Sesko as Patient Zero

And for numerous reasons, Benjamin Sesko feels like the archetype in this respect, a player inextricably trapped between football's two countervailing, non-negotiable forces. The need to delay final conclusions, to let technical development and tactical sophistication to develop. And the demand to generate permanent verdicts, a constant stream of takes and memes, context-free condemnations and meaningless comparisons, a puzzle that can never truly be solved.

I do not propose to offer a substantive evaluation of Sesko's stint at Manchester United so far. He has started on four occasions in the Premier League in a highly unpredictable team, found the net twice, and taken a mere of 116 touches. What exactly are we analysing? And do I propose to duplicate Gary Neville's and Ian Wright's notable debate "Argument Over Benjamin Sesko", in which two of England's leading pundits duel passionately on a popular show over whether Sesko needs ten strikes to be a success this year (Neville), or whether it is more like twelve or thirteen (Wright).

A Harsh Reality

Despite this I enjoyed watching him at Leipzig: a big, fast racing car of a forward, playing in a team pitched perfectly to his talents: given the license to rampage but also the freedom to miss. Partly this is why Manchester United feels like the cruellest place he could possibly be at the moment: a place where "harsh judgments" are summarily issued in about the time it takes to watch a pre-roll ad, the club with the largest and most pitiless gap between the patience and space he needs, and the time and air he is going to get.

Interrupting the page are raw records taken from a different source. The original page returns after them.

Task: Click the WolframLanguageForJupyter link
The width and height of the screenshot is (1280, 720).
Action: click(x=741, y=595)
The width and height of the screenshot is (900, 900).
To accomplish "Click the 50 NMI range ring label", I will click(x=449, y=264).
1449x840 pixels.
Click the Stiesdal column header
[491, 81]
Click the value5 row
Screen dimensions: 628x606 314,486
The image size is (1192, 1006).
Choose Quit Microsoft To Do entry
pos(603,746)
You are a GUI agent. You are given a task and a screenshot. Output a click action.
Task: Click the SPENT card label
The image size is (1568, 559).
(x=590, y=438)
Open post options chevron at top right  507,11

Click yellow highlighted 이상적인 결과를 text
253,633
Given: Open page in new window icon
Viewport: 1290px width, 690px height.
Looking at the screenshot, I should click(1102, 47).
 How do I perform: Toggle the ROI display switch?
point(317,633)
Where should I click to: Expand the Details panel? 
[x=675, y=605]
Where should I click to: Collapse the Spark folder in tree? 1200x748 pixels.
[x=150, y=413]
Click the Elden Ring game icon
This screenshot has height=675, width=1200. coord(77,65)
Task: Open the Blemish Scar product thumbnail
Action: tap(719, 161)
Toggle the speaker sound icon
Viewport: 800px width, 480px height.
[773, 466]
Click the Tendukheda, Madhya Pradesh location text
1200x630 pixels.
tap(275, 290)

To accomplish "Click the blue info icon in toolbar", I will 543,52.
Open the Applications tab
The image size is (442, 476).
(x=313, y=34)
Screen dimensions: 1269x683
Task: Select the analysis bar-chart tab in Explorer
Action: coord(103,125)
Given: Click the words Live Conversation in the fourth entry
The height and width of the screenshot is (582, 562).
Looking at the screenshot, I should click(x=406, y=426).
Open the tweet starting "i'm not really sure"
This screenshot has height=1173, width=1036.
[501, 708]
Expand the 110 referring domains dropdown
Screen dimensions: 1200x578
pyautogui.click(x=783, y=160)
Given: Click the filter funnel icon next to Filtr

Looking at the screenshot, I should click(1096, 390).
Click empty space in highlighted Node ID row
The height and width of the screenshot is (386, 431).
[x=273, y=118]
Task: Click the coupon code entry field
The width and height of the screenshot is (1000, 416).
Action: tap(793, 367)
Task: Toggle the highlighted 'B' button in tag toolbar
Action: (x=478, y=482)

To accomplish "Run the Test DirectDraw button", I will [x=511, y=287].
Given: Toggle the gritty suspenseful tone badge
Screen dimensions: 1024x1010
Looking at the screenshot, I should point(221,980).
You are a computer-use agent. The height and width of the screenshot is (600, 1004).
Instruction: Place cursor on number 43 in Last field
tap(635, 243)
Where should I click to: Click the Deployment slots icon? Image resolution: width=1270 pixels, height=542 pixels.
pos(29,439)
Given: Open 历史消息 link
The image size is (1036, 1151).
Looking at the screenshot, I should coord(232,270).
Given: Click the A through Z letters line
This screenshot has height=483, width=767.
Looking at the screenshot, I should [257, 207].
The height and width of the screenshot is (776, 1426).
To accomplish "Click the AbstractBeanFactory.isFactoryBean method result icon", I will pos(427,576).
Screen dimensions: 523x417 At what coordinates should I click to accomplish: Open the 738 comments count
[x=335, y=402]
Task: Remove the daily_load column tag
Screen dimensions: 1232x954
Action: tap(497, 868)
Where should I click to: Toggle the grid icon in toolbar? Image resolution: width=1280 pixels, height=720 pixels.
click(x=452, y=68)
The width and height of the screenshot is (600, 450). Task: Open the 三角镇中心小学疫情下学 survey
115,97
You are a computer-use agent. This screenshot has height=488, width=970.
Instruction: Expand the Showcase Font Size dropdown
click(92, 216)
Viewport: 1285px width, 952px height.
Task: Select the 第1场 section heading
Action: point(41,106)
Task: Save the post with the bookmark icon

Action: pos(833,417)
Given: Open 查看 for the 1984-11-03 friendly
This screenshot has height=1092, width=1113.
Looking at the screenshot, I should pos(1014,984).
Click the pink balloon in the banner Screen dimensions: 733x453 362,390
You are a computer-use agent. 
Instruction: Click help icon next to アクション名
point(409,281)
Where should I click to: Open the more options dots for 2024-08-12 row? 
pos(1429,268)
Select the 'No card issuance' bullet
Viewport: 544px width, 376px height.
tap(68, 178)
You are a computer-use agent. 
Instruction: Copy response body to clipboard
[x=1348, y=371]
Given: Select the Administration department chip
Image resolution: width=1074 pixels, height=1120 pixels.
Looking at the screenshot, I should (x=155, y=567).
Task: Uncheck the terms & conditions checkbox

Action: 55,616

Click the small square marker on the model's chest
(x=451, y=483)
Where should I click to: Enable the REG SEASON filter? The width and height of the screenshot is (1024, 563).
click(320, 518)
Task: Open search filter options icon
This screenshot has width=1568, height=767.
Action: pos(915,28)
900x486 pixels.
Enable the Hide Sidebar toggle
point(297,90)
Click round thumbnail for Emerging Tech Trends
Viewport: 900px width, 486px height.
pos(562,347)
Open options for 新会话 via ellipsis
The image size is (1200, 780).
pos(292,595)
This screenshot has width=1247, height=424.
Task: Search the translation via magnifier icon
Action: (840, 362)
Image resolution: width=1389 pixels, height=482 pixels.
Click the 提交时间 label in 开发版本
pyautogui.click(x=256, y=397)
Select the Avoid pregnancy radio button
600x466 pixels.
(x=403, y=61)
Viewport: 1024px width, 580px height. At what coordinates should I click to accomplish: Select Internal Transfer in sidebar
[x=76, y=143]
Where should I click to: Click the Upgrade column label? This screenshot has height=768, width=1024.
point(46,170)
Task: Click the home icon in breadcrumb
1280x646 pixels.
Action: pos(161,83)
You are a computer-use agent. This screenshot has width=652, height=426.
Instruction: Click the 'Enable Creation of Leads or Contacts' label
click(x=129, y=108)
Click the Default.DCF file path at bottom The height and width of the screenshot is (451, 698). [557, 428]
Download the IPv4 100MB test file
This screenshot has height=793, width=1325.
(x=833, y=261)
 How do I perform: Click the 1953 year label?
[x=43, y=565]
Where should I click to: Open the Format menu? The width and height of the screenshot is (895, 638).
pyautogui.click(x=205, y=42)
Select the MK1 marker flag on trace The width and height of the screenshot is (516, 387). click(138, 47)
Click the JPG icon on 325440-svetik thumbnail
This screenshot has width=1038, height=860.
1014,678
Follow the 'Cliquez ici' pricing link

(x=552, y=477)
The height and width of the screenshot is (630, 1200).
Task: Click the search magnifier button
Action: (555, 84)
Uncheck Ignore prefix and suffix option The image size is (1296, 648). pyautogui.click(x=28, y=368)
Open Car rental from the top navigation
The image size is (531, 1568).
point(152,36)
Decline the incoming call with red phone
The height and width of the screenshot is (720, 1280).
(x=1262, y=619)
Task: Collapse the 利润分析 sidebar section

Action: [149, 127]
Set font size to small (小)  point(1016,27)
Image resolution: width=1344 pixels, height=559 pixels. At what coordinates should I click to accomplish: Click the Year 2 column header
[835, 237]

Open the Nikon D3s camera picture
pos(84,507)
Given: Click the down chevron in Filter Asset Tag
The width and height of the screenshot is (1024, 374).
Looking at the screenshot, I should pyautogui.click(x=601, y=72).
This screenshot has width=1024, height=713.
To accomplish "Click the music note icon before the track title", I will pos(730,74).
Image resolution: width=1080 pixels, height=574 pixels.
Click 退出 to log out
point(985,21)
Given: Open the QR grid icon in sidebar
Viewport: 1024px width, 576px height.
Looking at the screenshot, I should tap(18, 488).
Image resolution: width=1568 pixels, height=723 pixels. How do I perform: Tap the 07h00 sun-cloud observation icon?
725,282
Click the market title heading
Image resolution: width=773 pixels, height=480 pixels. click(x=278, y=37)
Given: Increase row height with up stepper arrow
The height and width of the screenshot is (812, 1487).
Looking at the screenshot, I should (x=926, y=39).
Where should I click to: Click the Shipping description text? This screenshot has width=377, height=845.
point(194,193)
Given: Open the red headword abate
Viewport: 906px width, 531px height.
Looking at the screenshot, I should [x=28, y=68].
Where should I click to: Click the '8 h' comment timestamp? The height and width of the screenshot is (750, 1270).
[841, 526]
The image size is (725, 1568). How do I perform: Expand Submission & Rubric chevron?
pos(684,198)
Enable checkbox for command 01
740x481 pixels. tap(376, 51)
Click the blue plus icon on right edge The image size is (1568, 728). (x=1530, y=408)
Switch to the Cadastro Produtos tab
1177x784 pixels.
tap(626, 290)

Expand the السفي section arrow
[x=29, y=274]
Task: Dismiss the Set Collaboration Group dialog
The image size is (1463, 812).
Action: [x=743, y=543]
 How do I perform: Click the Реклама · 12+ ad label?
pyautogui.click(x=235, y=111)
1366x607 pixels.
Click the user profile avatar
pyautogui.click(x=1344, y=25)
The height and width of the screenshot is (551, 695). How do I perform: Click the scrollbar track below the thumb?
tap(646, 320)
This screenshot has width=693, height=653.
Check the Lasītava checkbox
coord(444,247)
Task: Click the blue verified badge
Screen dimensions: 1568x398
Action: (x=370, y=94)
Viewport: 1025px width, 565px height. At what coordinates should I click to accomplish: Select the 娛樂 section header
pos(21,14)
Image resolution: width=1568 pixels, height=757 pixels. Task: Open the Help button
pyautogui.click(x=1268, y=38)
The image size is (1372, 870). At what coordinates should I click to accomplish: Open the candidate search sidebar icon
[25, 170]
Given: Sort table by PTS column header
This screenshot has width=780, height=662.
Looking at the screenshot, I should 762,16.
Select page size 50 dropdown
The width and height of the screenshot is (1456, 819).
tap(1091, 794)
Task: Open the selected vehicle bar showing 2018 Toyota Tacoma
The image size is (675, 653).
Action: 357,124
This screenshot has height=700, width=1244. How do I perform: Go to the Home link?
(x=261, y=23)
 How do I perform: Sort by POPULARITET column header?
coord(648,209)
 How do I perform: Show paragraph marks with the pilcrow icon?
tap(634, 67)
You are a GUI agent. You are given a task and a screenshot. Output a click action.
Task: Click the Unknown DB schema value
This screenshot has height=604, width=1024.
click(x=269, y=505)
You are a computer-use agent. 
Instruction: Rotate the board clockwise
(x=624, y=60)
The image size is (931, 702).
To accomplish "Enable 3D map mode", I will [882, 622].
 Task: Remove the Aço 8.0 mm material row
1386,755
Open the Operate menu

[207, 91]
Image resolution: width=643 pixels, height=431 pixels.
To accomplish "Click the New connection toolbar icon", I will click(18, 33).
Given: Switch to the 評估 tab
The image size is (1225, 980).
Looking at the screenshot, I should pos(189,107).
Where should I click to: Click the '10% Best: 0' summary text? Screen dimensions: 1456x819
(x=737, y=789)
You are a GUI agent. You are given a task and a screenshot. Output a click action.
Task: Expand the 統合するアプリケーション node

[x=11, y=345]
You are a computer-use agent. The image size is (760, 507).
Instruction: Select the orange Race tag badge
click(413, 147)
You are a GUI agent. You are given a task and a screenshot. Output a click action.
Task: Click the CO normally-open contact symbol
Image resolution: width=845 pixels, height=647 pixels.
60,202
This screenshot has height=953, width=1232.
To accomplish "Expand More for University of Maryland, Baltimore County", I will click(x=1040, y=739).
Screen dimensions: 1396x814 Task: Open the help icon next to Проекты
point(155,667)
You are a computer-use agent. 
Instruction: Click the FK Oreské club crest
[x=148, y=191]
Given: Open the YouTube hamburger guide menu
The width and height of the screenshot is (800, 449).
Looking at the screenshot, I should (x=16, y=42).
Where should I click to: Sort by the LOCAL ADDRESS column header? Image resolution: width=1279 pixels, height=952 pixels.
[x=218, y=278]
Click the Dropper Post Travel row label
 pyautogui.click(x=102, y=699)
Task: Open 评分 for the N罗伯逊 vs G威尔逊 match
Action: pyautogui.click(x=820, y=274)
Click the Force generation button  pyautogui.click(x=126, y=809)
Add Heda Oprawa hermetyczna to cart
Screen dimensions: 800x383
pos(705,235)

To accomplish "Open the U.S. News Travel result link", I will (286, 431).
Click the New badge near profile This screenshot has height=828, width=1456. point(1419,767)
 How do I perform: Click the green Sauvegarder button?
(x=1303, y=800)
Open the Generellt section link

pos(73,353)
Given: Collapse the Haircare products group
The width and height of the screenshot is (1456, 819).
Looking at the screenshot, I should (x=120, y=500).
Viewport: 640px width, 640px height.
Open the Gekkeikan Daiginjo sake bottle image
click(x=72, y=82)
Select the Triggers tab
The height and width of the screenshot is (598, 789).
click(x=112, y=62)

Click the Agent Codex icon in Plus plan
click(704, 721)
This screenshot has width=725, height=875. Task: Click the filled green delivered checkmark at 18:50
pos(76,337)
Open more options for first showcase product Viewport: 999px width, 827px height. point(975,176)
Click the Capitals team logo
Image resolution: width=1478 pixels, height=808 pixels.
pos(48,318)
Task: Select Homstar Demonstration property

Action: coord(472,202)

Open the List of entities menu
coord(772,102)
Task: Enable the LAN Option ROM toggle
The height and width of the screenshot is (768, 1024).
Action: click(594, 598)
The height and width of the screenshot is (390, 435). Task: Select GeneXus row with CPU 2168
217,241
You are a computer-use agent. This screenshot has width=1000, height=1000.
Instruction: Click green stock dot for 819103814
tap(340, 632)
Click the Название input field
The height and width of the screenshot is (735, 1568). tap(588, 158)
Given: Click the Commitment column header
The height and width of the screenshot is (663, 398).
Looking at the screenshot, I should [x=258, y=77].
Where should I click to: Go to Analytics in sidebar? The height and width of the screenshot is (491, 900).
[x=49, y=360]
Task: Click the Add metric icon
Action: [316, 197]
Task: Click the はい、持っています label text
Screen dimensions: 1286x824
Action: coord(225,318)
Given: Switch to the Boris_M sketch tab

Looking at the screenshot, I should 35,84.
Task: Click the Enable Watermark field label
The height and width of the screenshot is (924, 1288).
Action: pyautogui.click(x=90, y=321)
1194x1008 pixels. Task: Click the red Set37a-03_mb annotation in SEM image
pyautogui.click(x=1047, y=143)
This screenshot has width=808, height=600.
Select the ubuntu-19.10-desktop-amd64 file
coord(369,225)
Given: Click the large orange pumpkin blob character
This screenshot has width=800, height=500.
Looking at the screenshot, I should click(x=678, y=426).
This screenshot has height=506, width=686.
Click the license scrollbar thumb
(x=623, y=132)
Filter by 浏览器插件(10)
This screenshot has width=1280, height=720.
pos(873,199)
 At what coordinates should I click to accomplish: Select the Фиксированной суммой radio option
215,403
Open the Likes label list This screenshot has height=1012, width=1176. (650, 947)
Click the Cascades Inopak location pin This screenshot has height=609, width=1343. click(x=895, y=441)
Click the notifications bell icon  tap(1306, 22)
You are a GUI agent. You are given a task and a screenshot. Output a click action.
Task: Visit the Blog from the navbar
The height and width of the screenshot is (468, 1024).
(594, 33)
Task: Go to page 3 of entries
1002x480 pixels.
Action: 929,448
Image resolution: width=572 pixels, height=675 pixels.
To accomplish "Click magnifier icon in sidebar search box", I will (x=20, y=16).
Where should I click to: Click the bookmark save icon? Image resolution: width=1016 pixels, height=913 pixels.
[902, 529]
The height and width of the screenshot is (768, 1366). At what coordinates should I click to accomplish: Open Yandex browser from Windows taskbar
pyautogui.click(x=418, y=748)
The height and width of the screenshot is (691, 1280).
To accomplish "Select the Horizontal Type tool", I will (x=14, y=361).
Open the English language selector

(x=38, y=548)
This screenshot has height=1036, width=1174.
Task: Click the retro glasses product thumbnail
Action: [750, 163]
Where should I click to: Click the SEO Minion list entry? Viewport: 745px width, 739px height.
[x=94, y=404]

We saw a case of this during the international break, when a widely shared infographic handily stated that the player had been judged – decisively – the poorest acquisition of the recent market by a poll of football representatives. And of course, the media are not alone in such behavior. Club channels, influencers, anonymous X accounts with a suspiciously high number of fake followers: everybody with skin in the game is now essentially aligned along the identical rules, an ecosystem deliberately geared for controversy.

The Mental Cost

Scroll, scroll, tap, scroll. What is happening to us? Are we aware, on some level, what this endless sluice of aggravation is doing to our minds? Quite apart from the inherent strangeness of playing in the middle of this, knowing on a bizarre butterfly-effect level that every single thing about players is now basically content, product, public property to be repackaged and exchanged.

Indeed, partly this is because United are United, the entity that continues to feed the narrative, a big club that must always be producing the strong emotions. But also, partly this is a temporary malaise, a swing of opinion most visibly and harshly observed at this time of year, about a month after the window has closed. All summer long we have been coveting players, praising them, salivating over them. Yet, just a few weeks in, many of those very players are now being disdained as failures. Should we start to worry about a new signing? Did Arsenal actually need Viktor Gyökeres necessary? What was the point of Randal Kolo Muani?

A Wider Issue

It feels appropriate that he faces their rivals on the weekend: a team simultaneously on a long unbeaten run at home in the league and somehow in their own state of feverish crisis, like submitting a a report on someone who popped to the shops half an hour ago. Defensively suspect. Their star finished. The striker waste of money. The coach bald.

Perhaps we have failed to understand the way the narrative of football has begun to supplant football the actual game, to inflect the way we view it, an whole competition repivoted around talking points and immediate responses, something that happens in the background while we scroll through our devices, unable to disconnect from the saline drip of opinions and more takes. Perhaps this player bearing the brunt at present. However, everyone is losing a part of the experience in this process.

Maurice Moody Jr.
Maurice Moody Jr.

A passionate gamer and tech writer with years of experience in reviewing the latest games and sharing actionable strategies for players of all levels.